# GIVEN EXERCISE:
Rewrite the rows below, putting "interface agent" wherever "GUI agent" appears and leaving everything else as it is.

··· RECORDS TO PROCESS

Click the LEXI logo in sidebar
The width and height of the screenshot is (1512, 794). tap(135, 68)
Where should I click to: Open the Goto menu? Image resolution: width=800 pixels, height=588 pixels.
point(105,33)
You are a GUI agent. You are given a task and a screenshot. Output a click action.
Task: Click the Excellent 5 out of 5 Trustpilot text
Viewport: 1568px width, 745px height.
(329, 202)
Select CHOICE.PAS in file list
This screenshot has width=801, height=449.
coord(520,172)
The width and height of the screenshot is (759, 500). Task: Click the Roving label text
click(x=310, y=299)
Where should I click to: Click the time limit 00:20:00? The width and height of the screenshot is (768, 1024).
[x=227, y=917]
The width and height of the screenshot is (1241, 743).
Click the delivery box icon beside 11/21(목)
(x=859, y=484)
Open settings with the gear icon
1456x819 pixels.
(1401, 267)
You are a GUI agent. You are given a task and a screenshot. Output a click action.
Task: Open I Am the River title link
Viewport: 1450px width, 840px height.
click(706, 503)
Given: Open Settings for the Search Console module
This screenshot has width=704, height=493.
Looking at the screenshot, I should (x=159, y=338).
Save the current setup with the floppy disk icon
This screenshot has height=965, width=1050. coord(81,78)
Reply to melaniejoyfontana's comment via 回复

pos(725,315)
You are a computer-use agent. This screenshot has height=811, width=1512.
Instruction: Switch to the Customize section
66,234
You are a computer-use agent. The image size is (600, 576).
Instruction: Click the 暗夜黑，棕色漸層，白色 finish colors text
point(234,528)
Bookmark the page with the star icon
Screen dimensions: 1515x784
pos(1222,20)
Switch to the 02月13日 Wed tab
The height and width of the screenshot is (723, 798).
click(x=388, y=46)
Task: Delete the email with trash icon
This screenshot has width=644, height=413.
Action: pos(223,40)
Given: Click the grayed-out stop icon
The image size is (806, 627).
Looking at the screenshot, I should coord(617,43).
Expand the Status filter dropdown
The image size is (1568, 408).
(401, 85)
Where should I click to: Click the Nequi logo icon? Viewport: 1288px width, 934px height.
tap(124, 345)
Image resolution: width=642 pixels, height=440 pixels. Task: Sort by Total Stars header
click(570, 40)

······

# RESULT FOR THIS TASK:
Click the LEXI logo in sidebar
The width and height of the screenshot is (1512, 794). tap(135, 68)
Where should I click to: Open the Goto menu? Image resolution: width=800 pixels, height=588 pixels.
point(105,33)
You are a interface agent. You are given a task and a screenshot. Output a click action.
Task: Click the Excellent 5 out of 5 Trustpilot text
Viewport: 1568px width, 745px height.
(329, 202)
Select CHOICE.PAS in file list
This screenshot has width=801, height=449.
coord(520,172)
The width and height of the screenshot is (759, 500). Task: Click the Roving label text
click(x=310, y=299)
Where should I click to: Click the time limit 00:20:00? The width and height of the screenshot is (768, 1024).
[x=227, y=917]
The width and height of the screenshot is (1241, 743).
Click the delivery box icon beside 11/21(목)
(x=859, y=484)
Open settings with the gear icon
1456x819 pixels.
(1401, 267)
You are a interface agent. You are given a task and a screenshot. Output a click action.
Task: Open I Am the River title link
Viewport: 1450px width, 840px height.
click(706, 503)
Given: Open Settings for the Search Console module
This screenshot has width=704, height=493.
Looking at the screenshot, I should (x=159, y=338).
Save the current setup with the floppy disk icon
This screenshot has height=965, width=1050. coord(81,78)
Reply to melaniejoyfontana's comment via 回复

pos(725,315)
You are a computer-use agent. This screenshot has height=811, width=1512.
Instruction: Switch to the Customize section
66,234
You are a computer-use agent. The image size is (600, 576).
Instruction: Click the 暗夜黑，棕色漸層，白色 finish colors text
point(234,528)
Bookmark the page with the star icon
Screen dimensions: 1515x784
pos(1222,20)
Switch to the 02月13日 Wed tab
The height and width of the screenshot is (723, 798).
click(x=388, y=46)
Task: Delete the email with trash icon
This screenshot has width=644, height=413.
Action: pos(223,40)
Given: Click the grayed-out stop icon
The image size is (806, 627).
Looking at the screenshot, I should coord(617,43).
Expand the Status filter dropdown
The image size is (1568, 408).
(401, 85)
Where should I click to: Click the Nequi logo icon? Viewport: 1288px width, 934px height.
tap(124, 345)
Image resolution: width=642 pixels, height=440 pixels. Task: Sort by Total Stars header
click(570, 40)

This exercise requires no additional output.